Data excerpts START

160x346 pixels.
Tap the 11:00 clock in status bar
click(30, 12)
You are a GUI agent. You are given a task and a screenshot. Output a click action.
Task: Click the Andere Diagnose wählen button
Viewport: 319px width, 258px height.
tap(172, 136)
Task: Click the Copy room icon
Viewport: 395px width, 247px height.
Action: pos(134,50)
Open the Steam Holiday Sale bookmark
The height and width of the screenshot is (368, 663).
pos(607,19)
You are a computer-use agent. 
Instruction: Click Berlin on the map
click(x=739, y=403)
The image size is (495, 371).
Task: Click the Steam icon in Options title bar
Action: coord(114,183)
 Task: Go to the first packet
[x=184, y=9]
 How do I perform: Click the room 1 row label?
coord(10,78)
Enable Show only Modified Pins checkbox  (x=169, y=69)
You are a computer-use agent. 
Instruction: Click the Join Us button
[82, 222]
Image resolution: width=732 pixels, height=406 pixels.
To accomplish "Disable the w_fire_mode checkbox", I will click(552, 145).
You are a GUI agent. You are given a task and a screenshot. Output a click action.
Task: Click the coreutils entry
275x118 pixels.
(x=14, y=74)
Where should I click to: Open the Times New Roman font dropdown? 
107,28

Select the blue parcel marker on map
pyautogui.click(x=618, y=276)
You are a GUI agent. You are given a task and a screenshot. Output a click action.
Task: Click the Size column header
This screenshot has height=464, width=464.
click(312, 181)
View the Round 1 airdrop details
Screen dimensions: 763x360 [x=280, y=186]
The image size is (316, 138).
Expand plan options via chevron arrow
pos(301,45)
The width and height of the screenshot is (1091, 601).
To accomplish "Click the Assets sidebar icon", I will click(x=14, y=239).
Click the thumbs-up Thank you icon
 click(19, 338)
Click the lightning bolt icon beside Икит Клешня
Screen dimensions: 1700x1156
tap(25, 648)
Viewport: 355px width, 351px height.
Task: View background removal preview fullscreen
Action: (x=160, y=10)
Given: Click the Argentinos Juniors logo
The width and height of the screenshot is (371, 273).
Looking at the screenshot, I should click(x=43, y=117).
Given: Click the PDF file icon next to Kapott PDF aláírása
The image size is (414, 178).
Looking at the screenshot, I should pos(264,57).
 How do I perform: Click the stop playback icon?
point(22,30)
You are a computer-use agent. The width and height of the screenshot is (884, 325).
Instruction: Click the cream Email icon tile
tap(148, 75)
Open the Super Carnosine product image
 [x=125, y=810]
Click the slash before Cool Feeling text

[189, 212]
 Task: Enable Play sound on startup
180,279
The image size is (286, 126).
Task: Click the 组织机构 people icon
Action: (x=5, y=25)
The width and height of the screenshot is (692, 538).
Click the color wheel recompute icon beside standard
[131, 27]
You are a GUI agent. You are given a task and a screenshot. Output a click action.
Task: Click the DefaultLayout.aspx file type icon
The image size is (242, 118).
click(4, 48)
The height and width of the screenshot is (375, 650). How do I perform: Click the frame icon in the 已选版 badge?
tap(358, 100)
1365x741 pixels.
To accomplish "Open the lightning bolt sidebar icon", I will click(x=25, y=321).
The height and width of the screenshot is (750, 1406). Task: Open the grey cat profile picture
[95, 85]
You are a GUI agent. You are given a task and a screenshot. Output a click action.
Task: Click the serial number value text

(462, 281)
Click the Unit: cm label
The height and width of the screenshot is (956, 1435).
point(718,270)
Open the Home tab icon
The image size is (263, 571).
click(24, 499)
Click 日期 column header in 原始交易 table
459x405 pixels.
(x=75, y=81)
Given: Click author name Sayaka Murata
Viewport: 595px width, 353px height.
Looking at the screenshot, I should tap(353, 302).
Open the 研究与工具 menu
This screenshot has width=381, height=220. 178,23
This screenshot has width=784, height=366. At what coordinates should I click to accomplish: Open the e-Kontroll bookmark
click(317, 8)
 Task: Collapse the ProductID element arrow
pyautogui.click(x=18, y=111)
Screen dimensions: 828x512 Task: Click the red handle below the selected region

Data excerpts END

(Required work)
Every line of the data must appear again in the answer, exactly as written.

(Output)
160x346 pixels.
Tap the 11:00 clock in status bar
click(30, 12)
You are a GUI agent. You are given a task and a screenshot. Output a click action.
Task: Click the Andere Diagnose wählen button
Viewport: 319px width, 258px height.
tap(172, 136)
Task: Click the Copy room icon
Viewport: 395px width, 247px height.
Action: pos(134,50)
Open the Steam Holiday Sale bookmark
The height and width of the screenshot is (368, 663).
pos(607,19)
You are a computer-use agent. 
Instruction: Click Berlin on the map
click(x=739, y=403)
The image size is (495, 371).
Task: Click the Steam icon in Options title bar
Action: coord(114,183)
 Task: Go to the first packet
[x=184, y=9]
 How do I perform: Click the room 1 row label?
coord(10,78)
Enable Show only Modified Pins checkbox  (x=169, y=69)
You are a computer-use agent. 
Instruction: Click the Join Us button
[82, 222]
Image resolution: width=732 pixels, height=406 pixels.
To accomplish "Disable the w_fire_mode checkbox", I will click(552, 145).
You are a GUI agent. You are given a task and a screenshot. Output a click action.
Task: Click the coreutils entry
275x118 pixels.
(x=14, y=74)
Where should I click to: Open the Times New Roman font dropdown? 
107,28

Select the blue parcel marker on map
pyautogui.click(x=618, y=276)
You are a GUI agent. You are given a task and a screenshot. Output a click action.
Task: Click the Size column header
This screenshot has height=464, width=464.
click(312, 181)
View the Round 1 airdrop details
Screen dimensions: 763x360 [x=280, y=186]
The image size is (316, 138).
Expand plan options via chevron arrow
pos(301,45)
The width and height of the screenshot is (1091, 601).
To accomplish "Click the Assets sidebar icon", I will click(x=14, y=239).
Click the thumbs-up Thank you icon
 click(19, 338)
Click the lightning bolt icon beside Икит Клешня
Screen dimensions: 1700x1156
tap(25, 648)
Viewport: 355px width, 351px height.
Task: View background removal preview fullscreen
Action: (x=160, y=10)
Given: Click the Argentinos Juniors logo
The width and height of the screenshot is (371, 273).
Looking at the screenshot, I should click(x=43, y=117).
Given: Click the PDF file icon next to Kapott PDF aláírása
The image size is (414, 178).
Looking at the screenshot, I should pos(264,57).
 How do I perform: Click the stop playback icon?
point(22,30)
You are a computer-use agent. The width and height of the screenshot is (884, 325).
Instruction: Click the cream Email icon tile
tap(148, 75)
Open the Super Carnosine product image
 [x=125, y=810]
Click the slash before Cool Feeling text

[189, 212]
 Task: Enable Play sound on startup
180,279
The image size is (286, 126).
Task: Click the 组织机构 people icon
Action: (x=5, y=25)
The width and height of the screenshot is (692, 538).
Click the color wheel recompute icon beside standard
[131, 27]
You are a GUI agent. You are given a task and a screenshot. Output a click action.
Task: Click the DefaultLayout.aspx file type icon
The image size is (242, 118).
click(4, 48)
The height and width of the screenshot is (375, 650). How do I perform: Click the frame icon in the 已选版 badge?
tap(358, 100)
1365x741 pixels.
To accomplish "Open the lightning bolt sidebar icon", I will click(x=25, y=321).
The height and width of the screenshot is (750, 1406). Task: Open the grey cat profile picture
[95, 85]
You are a GUI agent. You are given a task and a screenshot. Output a click action.
Task: Click the serial number value text

(462, 281)
Click the Unit: cm label
The height and width of the screenshot is (956, 1435).
point(718,270)
Open the Home tab icon
The image size is (263, 571).
click(24, 499)
Click 日期 column header in 原始交易 table
459x405 pixels.
(x=75, y=81)
Given: Click author name Sayaka Murata
Viewport: 595px width, 353px height.
Looking at the screenshot, I should tap(353, 302).
Open the 研究与工具 menu
This screenshot has width=381, height=220. 178,23
This screenshot has width=784, height=366. At what coordinates should I click to accomplish: Open the e-Kontroll bookmark
click(317, 8)
 Task: Collapse the ProductID element arrow
pyautogui.click(x=18, y=111)
Screen dimensions: 828x512 Task: Click the red handle below the selected region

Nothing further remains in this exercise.